Plan, organize, and direct all aspects of the process for effective, systematic, concurrent review for both inpatients and observation/OPS patients using established indicators/criteria. Facilitates improvement in the overall quality and completeness of the medical record documentation of coders and other healthcare providers. This includes a dedicated approach to concurrent record review in order to obtain documentation that accurately describes the patient’s severity of illness and risk of mortality. Utilizes clinical information in profiling and reporting outcomes. Work with the CBO on denials, appeals, and variances in billing and insurance authorizations. On an ongoing basis, educate all members of the patient care team on documentation guidelines.
Education:
Registered Nurse (B.S. required)
Experience:
Five years recent healthcare experience in utilization review/case management or performance improvement. Supervisory experience required.
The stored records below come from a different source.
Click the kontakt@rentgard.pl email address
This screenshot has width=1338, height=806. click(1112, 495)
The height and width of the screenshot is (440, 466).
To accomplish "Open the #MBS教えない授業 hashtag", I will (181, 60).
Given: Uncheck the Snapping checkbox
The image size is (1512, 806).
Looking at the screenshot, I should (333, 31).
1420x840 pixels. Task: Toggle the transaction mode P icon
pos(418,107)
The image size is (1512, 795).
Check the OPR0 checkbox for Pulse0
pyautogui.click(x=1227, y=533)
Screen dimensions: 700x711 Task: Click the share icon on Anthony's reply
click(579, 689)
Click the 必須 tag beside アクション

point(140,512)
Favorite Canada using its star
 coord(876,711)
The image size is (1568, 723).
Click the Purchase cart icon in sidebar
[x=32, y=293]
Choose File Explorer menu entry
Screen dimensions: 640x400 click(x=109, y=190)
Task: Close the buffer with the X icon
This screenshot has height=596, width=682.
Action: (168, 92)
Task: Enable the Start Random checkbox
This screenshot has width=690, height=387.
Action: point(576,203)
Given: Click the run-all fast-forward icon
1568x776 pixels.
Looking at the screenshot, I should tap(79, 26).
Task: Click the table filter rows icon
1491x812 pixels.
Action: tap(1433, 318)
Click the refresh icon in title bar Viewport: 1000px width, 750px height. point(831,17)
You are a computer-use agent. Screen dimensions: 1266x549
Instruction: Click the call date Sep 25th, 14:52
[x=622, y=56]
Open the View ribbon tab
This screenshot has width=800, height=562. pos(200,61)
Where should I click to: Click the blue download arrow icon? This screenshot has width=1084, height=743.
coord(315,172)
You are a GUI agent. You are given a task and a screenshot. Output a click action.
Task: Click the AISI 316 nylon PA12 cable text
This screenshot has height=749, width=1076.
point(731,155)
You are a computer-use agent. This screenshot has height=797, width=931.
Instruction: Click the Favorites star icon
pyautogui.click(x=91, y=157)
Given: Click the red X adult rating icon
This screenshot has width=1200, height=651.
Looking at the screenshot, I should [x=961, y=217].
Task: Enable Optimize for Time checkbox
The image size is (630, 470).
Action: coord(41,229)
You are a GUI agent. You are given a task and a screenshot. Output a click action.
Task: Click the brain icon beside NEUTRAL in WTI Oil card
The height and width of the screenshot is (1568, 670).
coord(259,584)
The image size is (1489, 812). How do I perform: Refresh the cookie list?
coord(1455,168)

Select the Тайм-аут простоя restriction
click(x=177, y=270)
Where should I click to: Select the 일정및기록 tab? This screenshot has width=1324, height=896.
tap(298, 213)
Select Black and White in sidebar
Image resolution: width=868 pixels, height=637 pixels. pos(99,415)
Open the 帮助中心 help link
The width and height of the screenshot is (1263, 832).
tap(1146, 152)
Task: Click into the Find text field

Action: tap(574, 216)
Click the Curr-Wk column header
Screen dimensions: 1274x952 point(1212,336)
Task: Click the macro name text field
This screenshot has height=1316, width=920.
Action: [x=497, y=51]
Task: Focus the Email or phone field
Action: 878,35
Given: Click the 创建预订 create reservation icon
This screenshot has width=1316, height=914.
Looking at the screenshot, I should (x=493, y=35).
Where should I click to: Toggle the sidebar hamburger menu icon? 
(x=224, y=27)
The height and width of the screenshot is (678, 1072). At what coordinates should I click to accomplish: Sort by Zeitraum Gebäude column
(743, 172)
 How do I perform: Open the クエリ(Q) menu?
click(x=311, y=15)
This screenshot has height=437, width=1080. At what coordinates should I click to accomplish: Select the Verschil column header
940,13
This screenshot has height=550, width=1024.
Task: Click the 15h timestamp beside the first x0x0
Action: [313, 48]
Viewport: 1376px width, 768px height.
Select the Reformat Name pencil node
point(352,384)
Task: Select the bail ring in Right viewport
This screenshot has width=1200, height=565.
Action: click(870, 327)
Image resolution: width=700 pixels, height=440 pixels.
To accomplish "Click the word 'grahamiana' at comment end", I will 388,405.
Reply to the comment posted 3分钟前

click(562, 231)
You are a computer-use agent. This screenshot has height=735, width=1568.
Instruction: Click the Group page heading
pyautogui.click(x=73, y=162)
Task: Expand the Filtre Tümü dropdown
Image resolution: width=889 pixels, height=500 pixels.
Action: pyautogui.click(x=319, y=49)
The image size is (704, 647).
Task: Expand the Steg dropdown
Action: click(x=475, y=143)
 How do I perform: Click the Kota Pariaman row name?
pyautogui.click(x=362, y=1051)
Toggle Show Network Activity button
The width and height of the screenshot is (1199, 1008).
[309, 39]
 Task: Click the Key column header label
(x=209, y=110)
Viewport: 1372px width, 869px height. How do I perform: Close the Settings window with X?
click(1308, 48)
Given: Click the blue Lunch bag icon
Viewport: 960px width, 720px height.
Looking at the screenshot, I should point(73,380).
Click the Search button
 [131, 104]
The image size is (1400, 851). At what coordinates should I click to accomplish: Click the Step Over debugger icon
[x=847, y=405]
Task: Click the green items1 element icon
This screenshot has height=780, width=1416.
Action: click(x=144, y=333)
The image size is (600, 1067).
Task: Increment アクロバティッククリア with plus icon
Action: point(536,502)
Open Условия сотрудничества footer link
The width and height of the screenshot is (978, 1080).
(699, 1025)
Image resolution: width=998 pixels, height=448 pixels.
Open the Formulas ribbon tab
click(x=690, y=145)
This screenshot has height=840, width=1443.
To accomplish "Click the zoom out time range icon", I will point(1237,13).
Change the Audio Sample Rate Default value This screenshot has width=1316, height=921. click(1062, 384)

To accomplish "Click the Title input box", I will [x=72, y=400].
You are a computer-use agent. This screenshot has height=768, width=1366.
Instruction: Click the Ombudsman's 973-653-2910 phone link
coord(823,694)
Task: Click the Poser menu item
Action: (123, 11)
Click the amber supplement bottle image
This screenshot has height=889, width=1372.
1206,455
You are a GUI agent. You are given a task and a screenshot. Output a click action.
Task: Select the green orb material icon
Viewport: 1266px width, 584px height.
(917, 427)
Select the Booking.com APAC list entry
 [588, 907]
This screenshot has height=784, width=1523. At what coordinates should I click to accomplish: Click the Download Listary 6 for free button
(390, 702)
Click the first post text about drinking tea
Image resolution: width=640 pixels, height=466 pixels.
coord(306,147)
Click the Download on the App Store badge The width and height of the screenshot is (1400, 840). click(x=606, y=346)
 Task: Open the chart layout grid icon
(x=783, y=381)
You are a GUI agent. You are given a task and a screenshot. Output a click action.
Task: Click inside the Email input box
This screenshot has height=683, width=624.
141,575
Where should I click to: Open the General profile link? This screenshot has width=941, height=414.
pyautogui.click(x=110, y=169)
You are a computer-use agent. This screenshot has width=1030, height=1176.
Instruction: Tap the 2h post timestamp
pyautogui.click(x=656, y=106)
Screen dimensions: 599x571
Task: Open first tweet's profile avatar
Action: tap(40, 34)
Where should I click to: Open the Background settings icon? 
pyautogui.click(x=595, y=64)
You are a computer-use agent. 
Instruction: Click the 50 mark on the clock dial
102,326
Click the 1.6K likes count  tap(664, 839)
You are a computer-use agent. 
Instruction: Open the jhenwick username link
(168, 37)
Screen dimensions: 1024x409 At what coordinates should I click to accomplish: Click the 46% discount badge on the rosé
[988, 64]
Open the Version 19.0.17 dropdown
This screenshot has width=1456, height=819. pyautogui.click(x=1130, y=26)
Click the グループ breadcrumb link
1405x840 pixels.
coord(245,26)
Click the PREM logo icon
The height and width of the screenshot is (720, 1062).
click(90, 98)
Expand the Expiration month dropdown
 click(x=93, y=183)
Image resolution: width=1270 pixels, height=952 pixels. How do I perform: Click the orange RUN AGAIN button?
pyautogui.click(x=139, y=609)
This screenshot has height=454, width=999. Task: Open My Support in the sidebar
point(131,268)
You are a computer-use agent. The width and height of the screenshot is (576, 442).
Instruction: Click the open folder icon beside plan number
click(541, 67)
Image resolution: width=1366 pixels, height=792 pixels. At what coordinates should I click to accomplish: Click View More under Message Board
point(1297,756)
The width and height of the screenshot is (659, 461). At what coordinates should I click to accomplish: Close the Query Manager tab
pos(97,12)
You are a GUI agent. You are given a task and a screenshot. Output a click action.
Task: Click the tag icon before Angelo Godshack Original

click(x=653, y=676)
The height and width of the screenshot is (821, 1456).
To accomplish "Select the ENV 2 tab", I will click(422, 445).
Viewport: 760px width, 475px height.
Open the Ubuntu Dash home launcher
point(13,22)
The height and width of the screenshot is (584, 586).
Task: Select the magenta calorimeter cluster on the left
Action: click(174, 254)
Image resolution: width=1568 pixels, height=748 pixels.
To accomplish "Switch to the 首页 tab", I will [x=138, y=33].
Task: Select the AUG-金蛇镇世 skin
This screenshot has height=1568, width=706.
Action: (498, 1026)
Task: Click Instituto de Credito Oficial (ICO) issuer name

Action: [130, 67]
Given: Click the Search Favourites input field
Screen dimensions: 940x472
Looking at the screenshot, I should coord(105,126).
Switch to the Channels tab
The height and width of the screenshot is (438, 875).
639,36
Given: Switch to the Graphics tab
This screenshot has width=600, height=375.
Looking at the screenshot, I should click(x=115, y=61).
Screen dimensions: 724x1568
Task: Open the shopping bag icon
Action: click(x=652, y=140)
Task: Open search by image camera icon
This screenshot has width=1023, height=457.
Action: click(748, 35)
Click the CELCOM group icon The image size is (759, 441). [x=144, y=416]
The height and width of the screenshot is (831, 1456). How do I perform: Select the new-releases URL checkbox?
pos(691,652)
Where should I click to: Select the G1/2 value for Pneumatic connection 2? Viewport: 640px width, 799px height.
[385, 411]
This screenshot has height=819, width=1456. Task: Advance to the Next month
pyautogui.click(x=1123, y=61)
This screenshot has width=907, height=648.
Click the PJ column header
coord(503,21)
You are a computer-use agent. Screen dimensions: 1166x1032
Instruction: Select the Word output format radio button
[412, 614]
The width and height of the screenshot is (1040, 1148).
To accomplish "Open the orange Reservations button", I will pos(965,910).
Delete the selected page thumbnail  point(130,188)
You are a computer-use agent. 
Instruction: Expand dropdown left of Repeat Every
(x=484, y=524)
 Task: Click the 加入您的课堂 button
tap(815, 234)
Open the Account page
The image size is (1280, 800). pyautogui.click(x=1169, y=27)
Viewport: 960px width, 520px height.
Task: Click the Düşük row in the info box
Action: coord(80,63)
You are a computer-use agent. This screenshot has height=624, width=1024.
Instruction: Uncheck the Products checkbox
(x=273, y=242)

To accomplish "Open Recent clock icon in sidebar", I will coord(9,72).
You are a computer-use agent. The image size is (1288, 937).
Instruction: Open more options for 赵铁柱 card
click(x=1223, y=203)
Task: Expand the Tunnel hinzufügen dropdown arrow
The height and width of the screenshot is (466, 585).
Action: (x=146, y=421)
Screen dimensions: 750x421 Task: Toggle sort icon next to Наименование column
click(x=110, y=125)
Knowledge of the legal aspects of coding, Medicare DRG assignments, Utilization review, resource management, case management, and discharge planning is highly desired. Experience with application of InterQual criteria is desired
Additional Skills/Abilities:
Excellent organizational, analytical, and writing skills; Ability to demonstrate critical thinking, problem-solving, and excellent interpersonal skills; Excellent time management; Ability to establish effective and appropriate communication with physicians and coding professionals; Knowledge of regulatory guidelines; Knowledge of Medicare Part A and Part B (preferred); Established ability to work with computer applications, including but not limited to Windows, Outlook, Excel, and Microsoft Word is preferred; Ability to stand and walk for long periods of time.